Cita completo y sin cambios el texto sobre la reforma del matrimonio y la monogamia.

▸ **Texto mostrado**:
■ ■ ■ ■
Es posible que la “concepción española dominante sobre el matrimonio” exija hoy en día la circunscripción del matrimonio a los miembros de una pareja, y no a los grupos superiores. En todo caso, resulta difícil negar que en el futuro, tras el concepto de matrimonio que se pretende implantar mediante la presente reforma, esa posibilidad pueda ser legalmente contemplada. Y cabría entonces plantearse si, en aras del libre desarrollo de algunas personas, del respeto de un derecho constitucional y de la propia coherencia con la fundamentación de la reforma legal, no hubiera sido procedente proponer también la supresión de la monogamia.
3.1.3. Exigencia de exogamia.
■ ■ ■ ■
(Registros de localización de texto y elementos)
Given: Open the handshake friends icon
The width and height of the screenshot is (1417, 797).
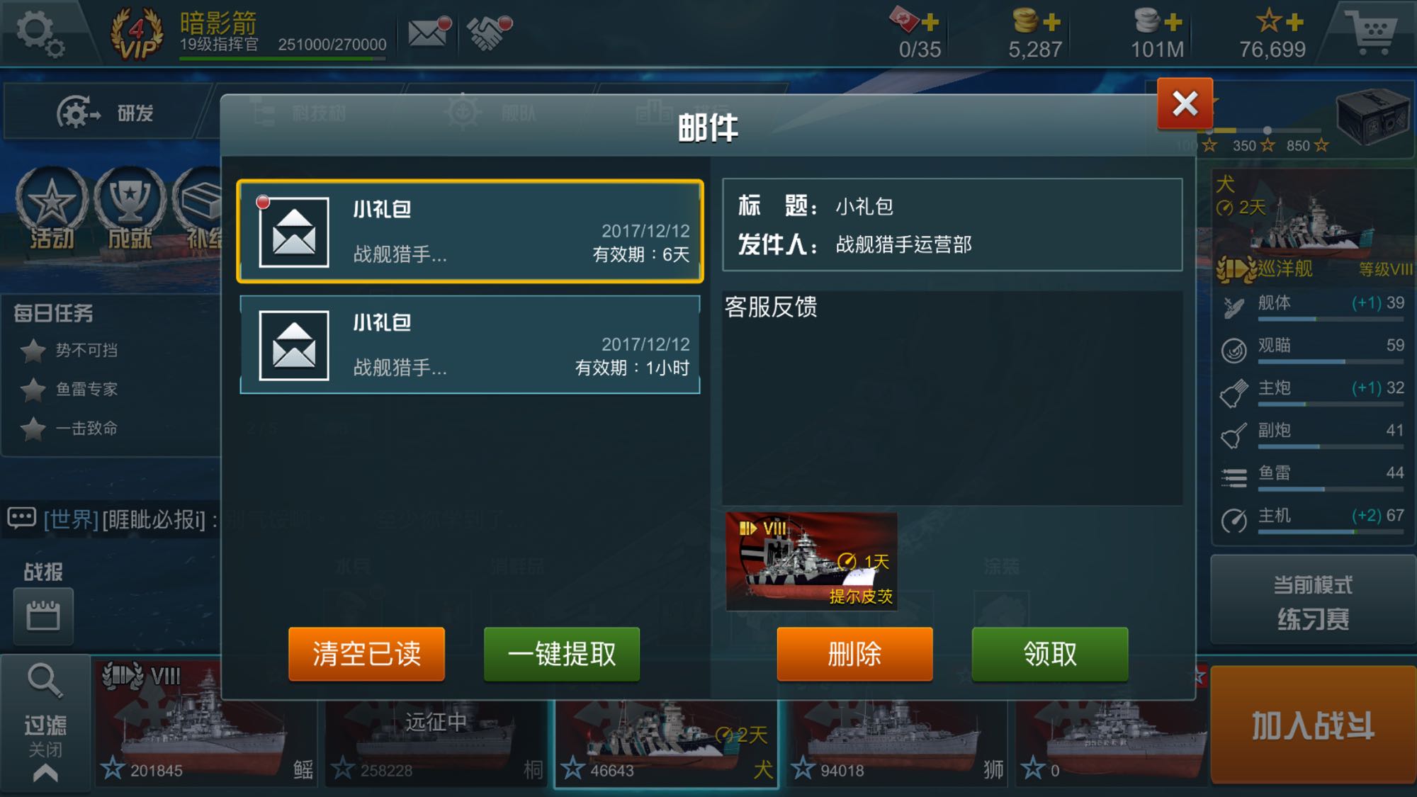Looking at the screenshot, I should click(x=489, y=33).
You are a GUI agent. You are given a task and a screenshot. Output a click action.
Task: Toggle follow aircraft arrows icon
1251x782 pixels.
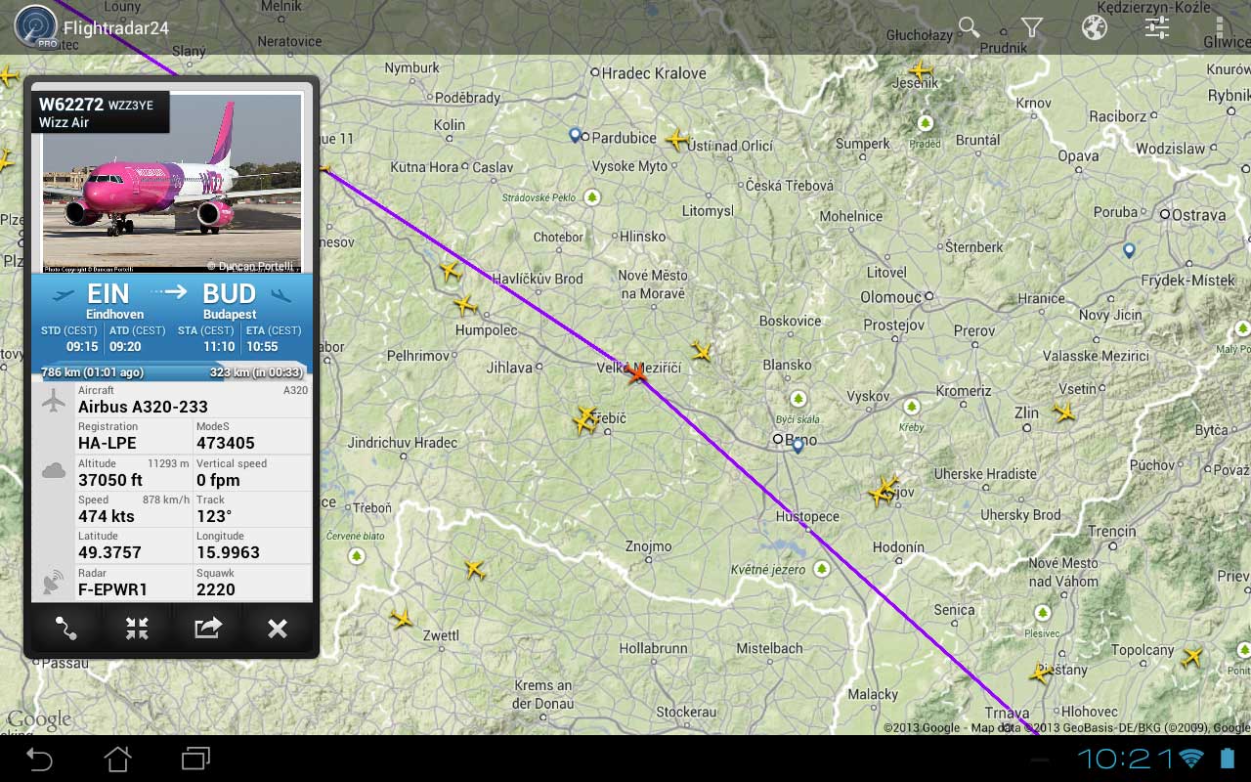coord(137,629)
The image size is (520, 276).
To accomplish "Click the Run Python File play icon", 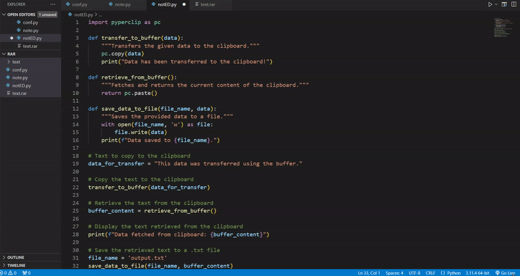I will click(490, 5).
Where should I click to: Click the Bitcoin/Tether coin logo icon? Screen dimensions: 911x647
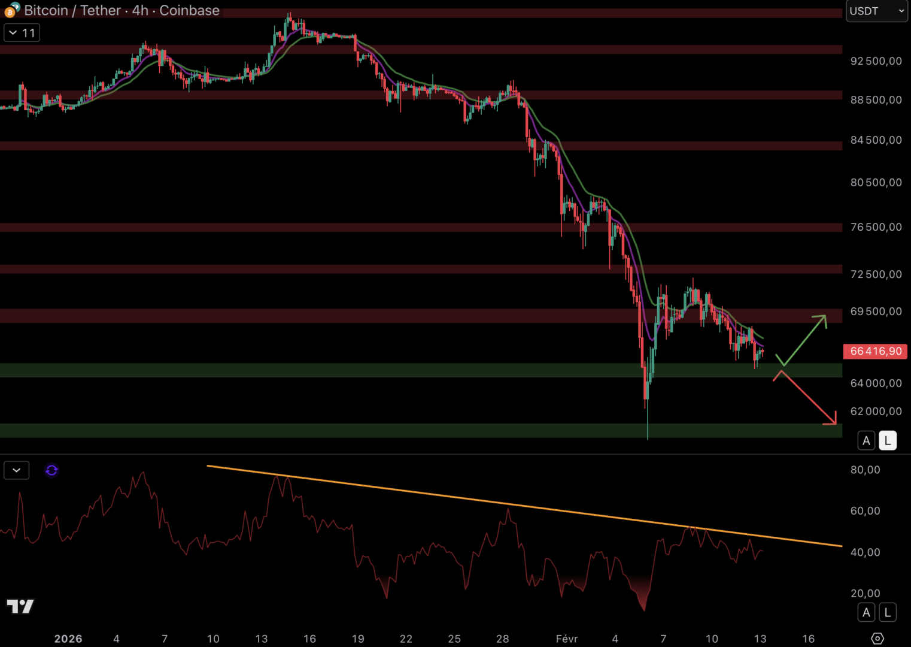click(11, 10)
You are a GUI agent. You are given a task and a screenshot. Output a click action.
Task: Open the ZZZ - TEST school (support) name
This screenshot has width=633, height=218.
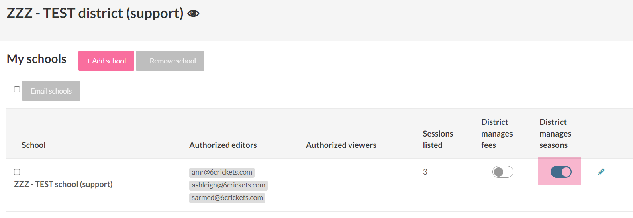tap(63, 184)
■ ■ ■ ■
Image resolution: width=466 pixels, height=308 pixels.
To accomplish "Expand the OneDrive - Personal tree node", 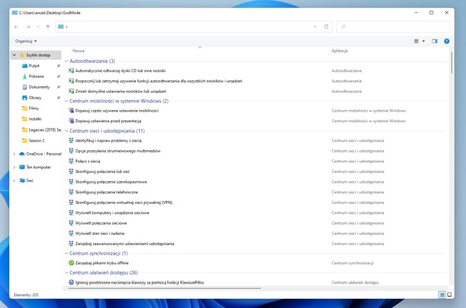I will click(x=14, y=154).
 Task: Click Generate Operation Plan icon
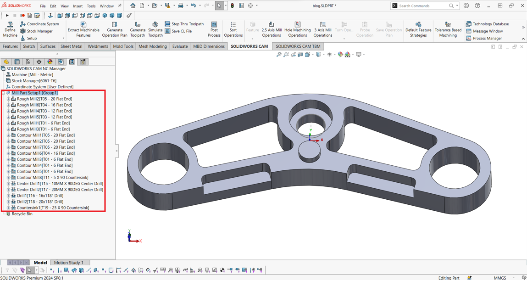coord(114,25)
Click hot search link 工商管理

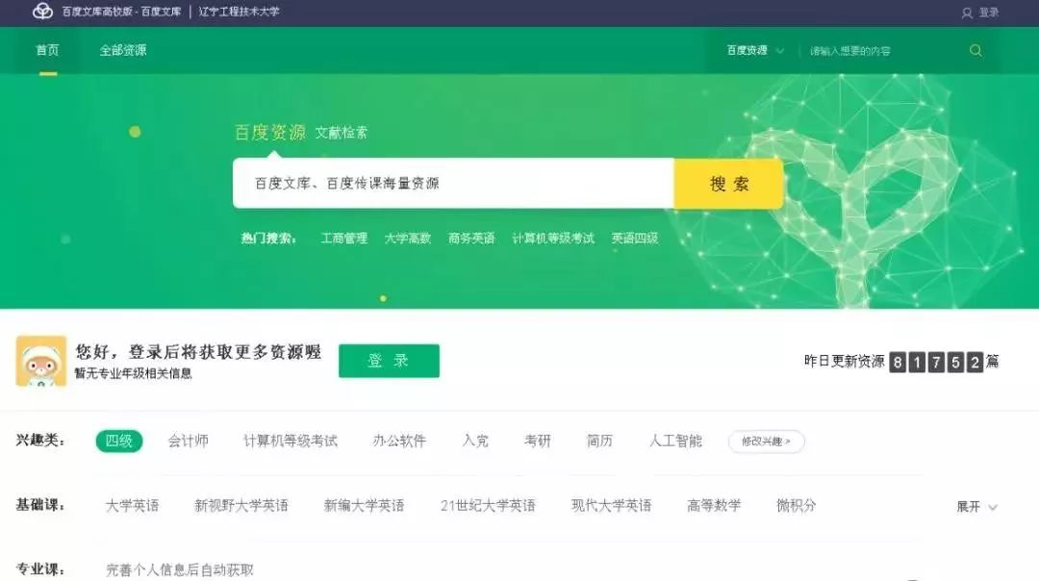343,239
■ ■ ■ ■
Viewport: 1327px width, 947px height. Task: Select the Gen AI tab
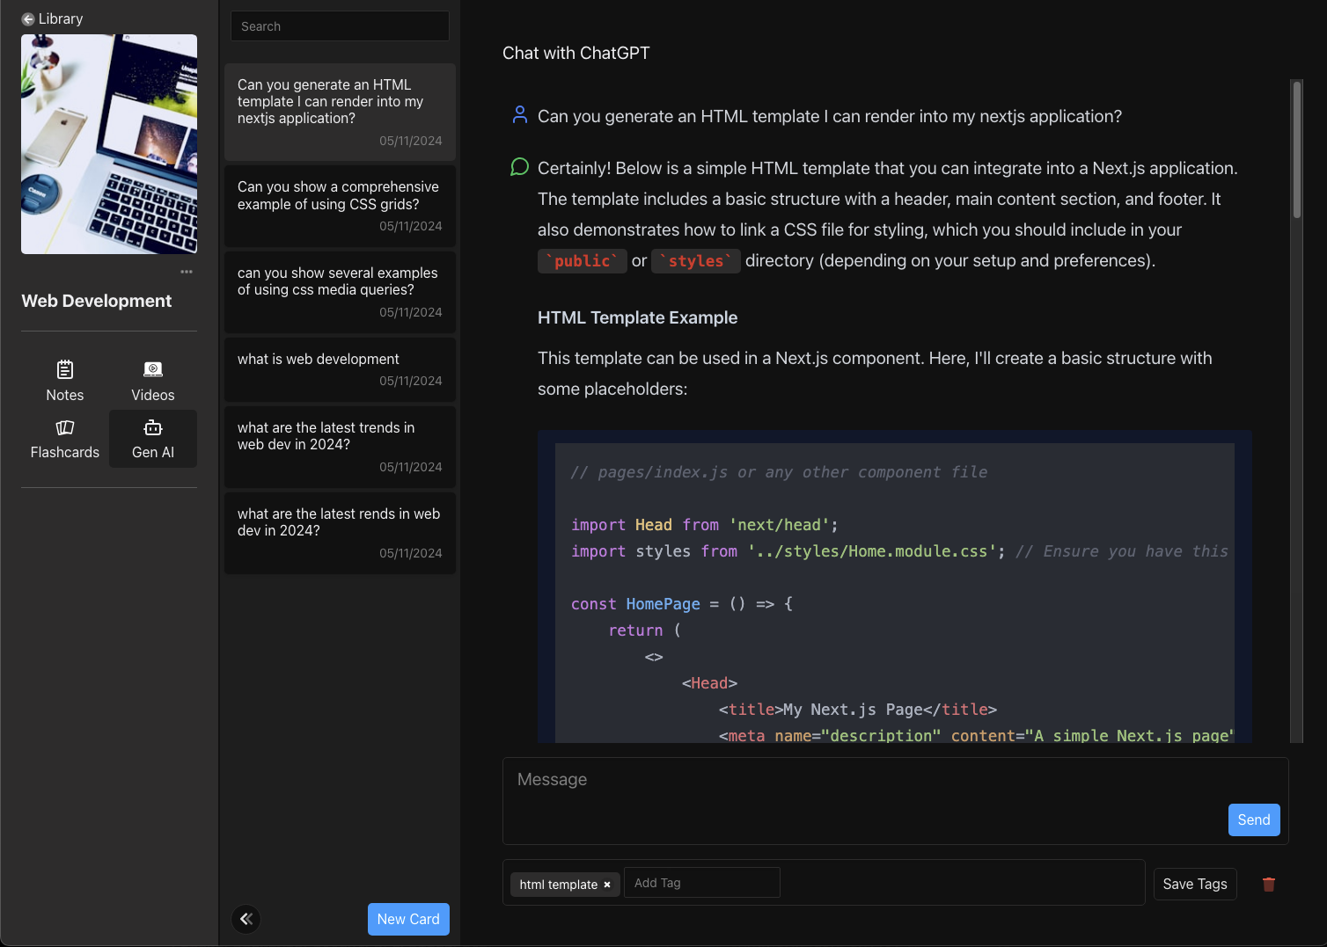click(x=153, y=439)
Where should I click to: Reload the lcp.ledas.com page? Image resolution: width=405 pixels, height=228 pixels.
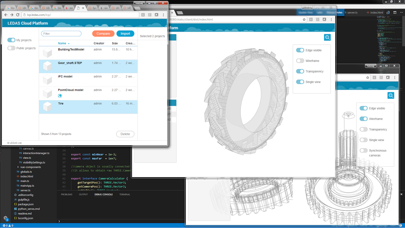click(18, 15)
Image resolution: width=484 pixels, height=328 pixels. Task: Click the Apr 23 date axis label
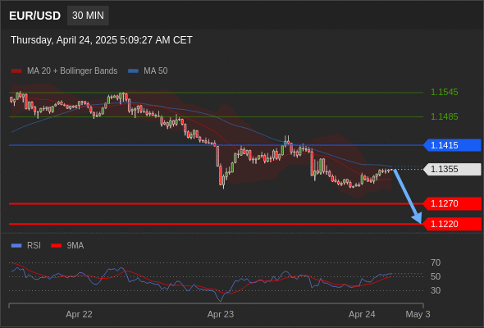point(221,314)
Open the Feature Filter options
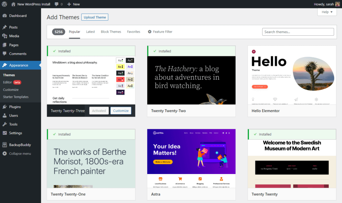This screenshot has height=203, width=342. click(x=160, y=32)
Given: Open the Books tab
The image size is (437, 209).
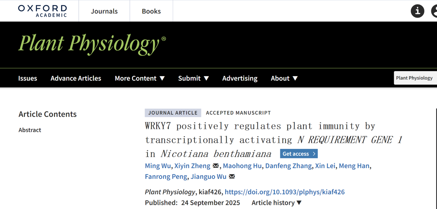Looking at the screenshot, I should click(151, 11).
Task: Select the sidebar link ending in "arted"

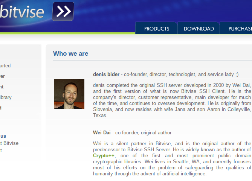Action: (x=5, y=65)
■ ■ ■ ■
▸ **Respuesta del ejercicio**:
Es posible que la “concepción española dominante sobre el matrimonio” exija hoy en día la circunscripción del matrimonio a los miembros de una pareja, y no a los grupos superiores. En todo caso, resulta difícil negar que en el futuro, tras el concepto de matrimonio que se pretende implantar mediante la presente reforma, esa posibilidad pueda ser legalmente contemplada. Y cabría entonces plantearse si, en aras del libre desarrollo de algunas personas, del respeto de un derecho constitucional y de la propia coherencia con la fundamentación de la reforma legal, no hubiera sido procedente proponer también la supresión de la monogamia.
3.1.3. Exigencia de exogamia.